Dette et FMI : quatre mois après sa demande d’aide, Libreville joue la montre
Le Gabon a officiellement sollicité l’appui du Fonds monétaire international (FMI) le 11 mars. Quatre mois plus tard, les négociations n’ont toujours pas débuté. Le ministre des Finances, Thierry Minko, temporise en attendant un audit de la dette dont les conclusions ne sont attendues que pour la mi-juillet, selon Africa Intelligence. Cette stratégie d’attente soulève des interrogations, d’autant plus que Moody’s vient de dégrader la perspective du pays.
Le paradoxe est frappant. C’est Libreville qui a formellement demandé l’appui du FMI, mais c’est également Libreville qui semble freiner les discussions. Le seul échange significatif a eu lieu lors des Assemblées de printemps du FMI, du 13 au 18 avril à Washington. Depuis, peu de choses ont avancé.
Le Parlement a pourtant pris des mes. La session qui s’est clôturée le 2 juillet a permis d’adopter une loi de finances rectificative pour 2026, réduisant le budget de l’État de 862 milliards de francs CFA, soit environ 1,3 milliard d’euros, par rapport à la version votée fin 2025. Ce texte était censé préparer les négociations avec le FMI, mais il semble que les éléments nécessaires à leur transmission n’aient pas été envoyés à Washington, selon Africa Intelligence.
Le rendez-vous manqué de Paris
L’épisode du 26 juin illustre ce curieux attentisme.
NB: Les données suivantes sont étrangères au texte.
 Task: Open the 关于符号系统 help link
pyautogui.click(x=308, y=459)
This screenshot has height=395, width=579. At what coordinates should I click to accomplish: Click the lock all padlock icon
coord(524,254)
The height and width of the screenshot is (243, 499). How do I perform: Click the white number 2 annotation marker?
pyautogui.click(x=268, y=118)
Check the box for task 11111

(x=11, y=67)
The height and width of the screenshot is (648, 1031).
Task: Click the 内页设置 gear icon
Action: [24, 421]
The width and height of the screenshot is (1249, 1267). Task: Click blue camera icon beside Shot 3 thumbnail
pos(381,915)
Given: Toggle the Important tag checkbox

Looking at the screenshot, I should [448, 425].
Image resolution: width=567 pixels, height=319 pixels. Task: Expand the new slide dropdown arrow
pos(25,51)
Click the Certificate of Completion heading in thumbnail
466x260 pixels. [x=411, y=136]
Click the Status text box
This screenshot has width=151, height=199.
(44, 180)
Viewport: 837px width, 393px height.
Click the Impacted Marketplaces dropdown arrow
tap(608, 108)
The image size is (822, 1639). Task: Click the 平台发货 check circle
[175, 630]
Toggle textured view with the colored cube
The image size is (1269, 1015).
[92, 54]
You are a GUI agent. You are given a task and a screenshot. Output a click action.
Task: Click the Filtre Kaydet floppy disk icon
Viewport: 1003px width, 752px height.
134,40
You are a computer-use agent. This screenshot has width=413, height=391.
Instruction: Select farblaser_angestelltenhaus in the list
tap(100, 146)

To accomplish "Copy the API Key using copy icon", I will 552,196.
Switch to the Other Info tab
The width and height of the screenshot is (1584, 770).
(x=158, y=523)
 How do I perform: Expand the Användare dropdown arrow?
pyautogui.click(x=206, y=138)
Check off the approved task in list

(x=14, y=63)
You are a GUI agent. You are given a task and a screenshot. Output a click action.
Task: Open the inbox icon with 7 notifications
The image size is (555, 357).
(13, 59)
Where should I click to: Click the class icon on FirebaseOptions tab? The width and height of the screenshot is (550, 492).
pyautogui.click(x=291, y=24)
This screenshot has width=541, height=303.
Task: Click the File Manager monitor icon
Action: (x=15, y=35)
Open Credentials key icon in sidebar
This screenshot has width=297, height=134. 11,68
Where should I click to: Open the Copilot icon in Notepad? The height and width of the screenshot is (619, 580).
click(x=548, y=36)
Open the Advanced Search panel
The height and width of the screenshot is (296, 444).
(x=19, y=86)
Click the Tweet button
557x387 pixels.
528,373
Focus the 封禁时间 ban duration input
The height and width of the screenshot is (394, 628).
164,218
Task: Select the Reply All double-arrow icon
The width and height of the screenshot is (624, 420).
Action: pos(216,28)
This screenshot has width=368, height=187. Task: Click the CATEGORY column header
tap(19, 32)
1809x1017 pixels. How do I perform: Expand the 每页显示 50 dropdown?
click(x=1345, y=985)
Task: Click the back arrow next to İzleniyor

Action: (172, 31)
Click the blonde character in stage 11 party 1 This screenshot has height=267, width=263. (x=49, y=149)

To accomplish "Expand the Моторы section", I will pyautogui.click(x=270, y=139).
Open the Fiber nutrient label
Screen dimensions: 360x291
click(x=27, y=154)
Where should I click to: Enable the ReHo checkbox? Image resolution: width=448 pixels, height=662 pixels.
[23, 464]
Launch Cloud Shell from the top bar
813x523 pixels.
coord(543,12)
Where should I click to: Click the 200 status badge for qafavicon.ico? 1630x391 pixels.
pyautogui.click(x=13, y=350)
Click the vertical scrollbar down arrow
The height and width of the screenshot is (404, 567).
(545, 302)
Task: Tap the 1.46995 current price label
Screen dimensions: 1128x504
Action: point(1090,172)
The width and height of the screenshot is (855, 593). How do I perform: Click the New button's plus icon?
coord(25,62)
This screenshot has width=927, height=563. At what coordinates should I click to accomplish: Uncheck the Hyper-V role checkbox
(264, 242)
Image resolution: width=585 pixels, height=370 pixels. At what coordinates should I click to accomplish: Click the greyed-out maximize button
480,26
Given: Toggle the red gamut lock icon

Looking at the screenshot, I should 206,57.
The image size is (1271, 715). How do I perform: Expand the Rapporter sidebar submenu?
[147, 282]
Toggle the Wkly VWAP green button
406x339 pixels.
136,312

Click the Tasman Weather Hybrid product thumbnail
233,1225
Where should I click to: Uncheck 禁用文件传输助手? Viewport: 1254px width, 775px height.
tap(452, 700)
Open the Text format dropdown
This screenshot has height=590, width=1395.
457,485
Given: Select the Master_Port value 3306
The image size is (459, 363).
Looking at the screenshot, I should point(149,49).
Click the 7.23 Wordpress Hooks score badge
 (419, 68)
À Paris, lors des 70 ans du Club de Paris, Thierry Minko devait rencontrer le directeur Afrique du FMI, Zeine Ould Zeidane. Cette réunion figurait à l’agenda, mais n’a jamais eu lieu.
Officiellement, le gouvernement justifie ce retard par l’impossibilité de négocier sans connaître l’ampleur exacte de la dette publique, dont le montant réel reste flou pour les autorités. Trois ans après la chute du régime Bongo et plus d’un an après l’élection de Brice Clotaire Oligui Nguema, l’État ne maîtrise toujours pas la situation de sa dette. Le comité d’audit chargé de cette évaluation doit remettre ses conclusions à la mi-juillet, condition préalable à toute discussion sérieuse.
Un luxe que le pays ne peut plus s’offrir
Le problème de cette stratégie d’attente est que le temps presse. Le 24 juin, Moody’s a abaissé la perspective du Gabon de « stable » à « négative », évoquant un risque de difficultés de refinancement à moyen terme sur le marché obligataire régional. Les titres gabonais représentent à eux seuls 30 % de l’encours en circulation. Chaque semaine de flottement augmente le coût de la dette et fragilise la signature du pays.
L’enjeu dépasse les frontières nationales. L’endettement gabonais affecte l’équilibre monétaire de toute la Cemac, suscitant des inquiétudes parmi les pays voisins et jusqu’au Trésor français. Sans programme d’appui, le FMI prévoit une dette atteignant 82 % du PIB en 2026, bien au-dessus du plafond communautaire de 70 %. Face à cette dérive, la prudence méthodologique du gouvernement semble de plus en plus être une procrastination coûteuse. L’audit de la mi-juillet devra fournir plus que des chiffres : il devra justifier quatre mois de retard.